We first need to compute where the graphs of the functions intersect. Setting $f(x)=g(x),$ we get $\begin{array}{crcl} & f(x) &= & g(x) \\ \\ \implies & 9−\left(\dfrac{x}{2}\right)^2 & = & 6−x \\ \\ \implies & 9−\dfrac{x^2}{4} & = & 6−x \\ \\ \implies & 36−x^2 & = & 24−4x \\ \\ \implies & x^2−4x−12 & = & 0 \\ \\ \implies & (x−6)(x+2) & = & 0. \\ \end{array} \nonumber$ The graphs of the functions intersect when $x=6$ or $x=−2,$ so we want to integrate from $−2$ to $6$ . Therefore, $\begin{array}{rcl} A & = & \displaystyle \int^b_a[y_T−y_B]\,dx \\ \\ & = & \displaystyle \int^b_a[f(x)−g(x)]\,dx \\ \\ & = & \displaystyle \int ^6_{−2} \left[9−\left(\dfrac{x}{2}\right)^2−(6−x)\right]\,dx \\ \\ & = & \displaystyle \int ^6_{−2}\left[3−\dfrac{x^2}{4}+x\right]\,dx \\ \\ & = & \left. \left[3x−\dfrac{x^3}{12}+\dfrac{x^2}{2}\right] \right|^6_{−2} \\ \\ & = & \dfrac{64}{3}. \\ \end{array} \nonumber$ The area of the region is $\frac{64}{3} \text{ units}^2$ .

Checkpoint $\PageIndex{2}$

If $\textbf{R}$ is the region bounded above by the graph of the function $f(x)=x$ and below by the graph of the function $g(x)=x^4$ , find the area of region $\textbf{R}$ .

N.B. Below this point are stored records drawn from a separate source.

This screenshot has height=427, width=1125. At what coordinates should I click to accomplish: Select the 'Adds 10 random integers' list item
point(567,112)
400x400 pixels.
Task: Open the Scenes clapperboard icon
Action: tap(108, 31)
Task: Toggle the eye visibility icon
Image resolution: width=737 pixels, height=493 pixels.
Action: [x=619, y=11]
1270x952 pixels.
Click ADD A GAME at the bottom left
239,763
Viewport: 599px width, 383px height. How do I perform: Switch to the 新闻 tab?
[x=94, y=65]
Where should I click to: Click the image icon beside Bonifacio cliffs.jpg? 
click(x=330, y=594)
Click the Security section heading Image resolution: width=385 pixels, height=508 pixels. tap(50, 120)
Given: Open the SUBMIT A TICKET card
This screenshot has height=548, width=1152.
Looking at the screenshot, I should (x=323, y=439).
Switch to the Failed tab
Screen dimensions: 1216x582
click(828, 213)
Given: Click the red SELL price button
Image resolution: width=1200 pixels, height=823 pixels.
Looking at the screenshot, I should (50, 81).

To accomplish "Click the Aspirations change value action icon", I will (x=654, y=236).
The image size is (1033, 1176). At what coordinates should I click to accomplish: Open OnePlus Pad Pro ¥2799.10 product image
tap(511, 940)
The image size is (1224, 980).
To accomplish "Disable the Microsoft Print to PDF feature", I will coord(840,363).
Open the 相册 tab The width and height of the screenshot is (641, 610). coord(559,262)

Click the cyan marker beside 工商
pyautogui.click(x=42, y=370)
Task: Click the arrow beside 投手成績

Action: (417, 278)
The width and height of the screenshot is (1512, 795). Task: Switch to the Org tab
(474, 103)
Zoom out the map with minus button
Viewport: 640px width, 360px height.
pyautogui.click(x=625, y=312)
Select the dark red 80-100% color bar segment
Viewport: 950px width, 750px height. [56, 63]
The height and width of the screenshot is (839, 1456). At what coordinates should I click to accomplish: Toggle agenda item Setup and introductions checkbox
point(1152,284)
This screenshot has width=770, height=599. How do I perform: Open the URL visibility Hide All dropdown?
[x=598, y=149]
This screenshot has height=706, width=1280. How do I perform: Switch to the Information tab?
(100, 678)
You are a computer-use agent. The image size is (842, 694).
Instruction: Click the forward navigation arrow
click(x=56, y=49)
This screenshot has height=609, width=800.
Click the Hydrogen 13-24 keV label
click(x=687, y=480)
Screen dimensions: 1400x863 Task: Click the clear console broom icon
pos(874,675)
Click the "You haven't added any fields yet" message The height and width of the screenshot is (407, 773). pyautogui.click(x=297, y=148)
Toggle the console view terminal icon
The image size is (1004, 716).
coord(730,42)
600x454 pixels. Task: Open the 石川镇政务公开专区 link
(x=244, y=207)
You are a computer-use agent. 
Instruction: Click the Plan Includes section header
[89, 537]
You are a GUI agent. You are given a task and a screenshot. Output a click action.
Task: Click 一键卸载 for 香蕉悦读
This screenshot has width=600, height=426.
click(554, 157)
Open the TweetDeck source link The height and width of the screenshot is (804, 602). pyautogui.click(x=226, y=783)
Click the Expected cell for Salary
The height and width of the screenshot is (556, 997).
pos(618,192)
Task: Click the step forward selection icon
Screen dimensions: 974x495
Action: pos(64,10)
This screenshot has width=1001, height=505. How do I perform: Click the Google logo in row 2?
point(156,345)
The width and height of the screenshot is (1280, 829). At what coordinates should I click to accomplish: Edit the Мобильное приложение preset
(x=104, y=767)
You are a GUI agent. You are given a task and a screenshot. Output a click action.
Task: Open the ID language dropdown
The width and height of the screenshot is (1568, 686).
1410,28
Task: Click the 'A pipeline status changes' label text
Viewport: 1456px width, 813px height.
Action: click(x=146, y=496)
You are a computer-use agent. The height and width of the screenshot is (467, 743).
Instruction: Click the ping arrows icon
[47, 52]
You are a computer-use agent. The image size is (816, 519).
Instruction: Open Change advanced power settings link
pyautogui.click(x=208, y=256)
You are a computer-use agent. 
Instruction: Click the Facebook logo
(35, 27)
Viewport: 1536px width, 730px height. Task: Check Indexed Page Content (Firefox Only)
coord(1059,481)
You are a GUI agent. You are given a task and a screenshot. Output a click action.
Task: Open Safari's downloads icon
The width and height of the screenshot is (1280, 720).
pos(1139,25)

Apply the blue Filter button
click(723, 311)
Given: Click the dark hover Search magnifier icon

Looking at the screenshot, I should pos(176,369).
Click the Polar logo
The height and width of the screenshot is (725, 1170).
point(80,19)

Answer: $\frac{3}{10} \text{ units}^2$

Areas of Compound Regions

What if we want to examine regions bounded by graphs of functions that cross one another? In that case, we modify the process we just developed by using the absolute value function.

Theorem: Finding the Area of a Region between Curves That Cross

Let $f(x)$ and $g(x)$ be continuous functions over an interval $[a,b]$ . Let $\textbf{R}$ denote the region between the graphs of $f(x)$ and $g(x)$ , and be bounded on the left and right by the lines $x=a$ and $x=b$ , respectively. Then, the area of $\textbf{R}$ is given by $A=\int ^b_a|f(x)−g(x)|dx. \nonumber$

In practice, applying this theorem requires us to break up the interval $[a,b]$ and evaluate several integrals, depending on which function values are greater over a given part of the interval. We study this process in the following example.

Example $\PageIndex{3}$

If $\textbf{R}$ is the region between the graphs of the functions $f(x)=\sin(x)$ and $g(x)=\cos(x)$ over the interval $[0, \pi ]$ , find the area of region $\textbf{R}$ .

Solution

The region is depicted in the following figure.

$This figure is has two graphs. They are the functions f(x) = sinx and g(x)= cosx. They are both periodic functions that resemble waves. There are two shaded areas between the graphs. The first shaded area is labeled “R1” and has g(x) above f(x). This region begins at the y-axis and stops where the curves intersect. The second region is labeled “R2” and begins at the intersection with f(x) above g(x). The shaded region stops at x=pi.$
Figure $\PageIndex{5}$ : The region between two curves can be broken into two sub-regions.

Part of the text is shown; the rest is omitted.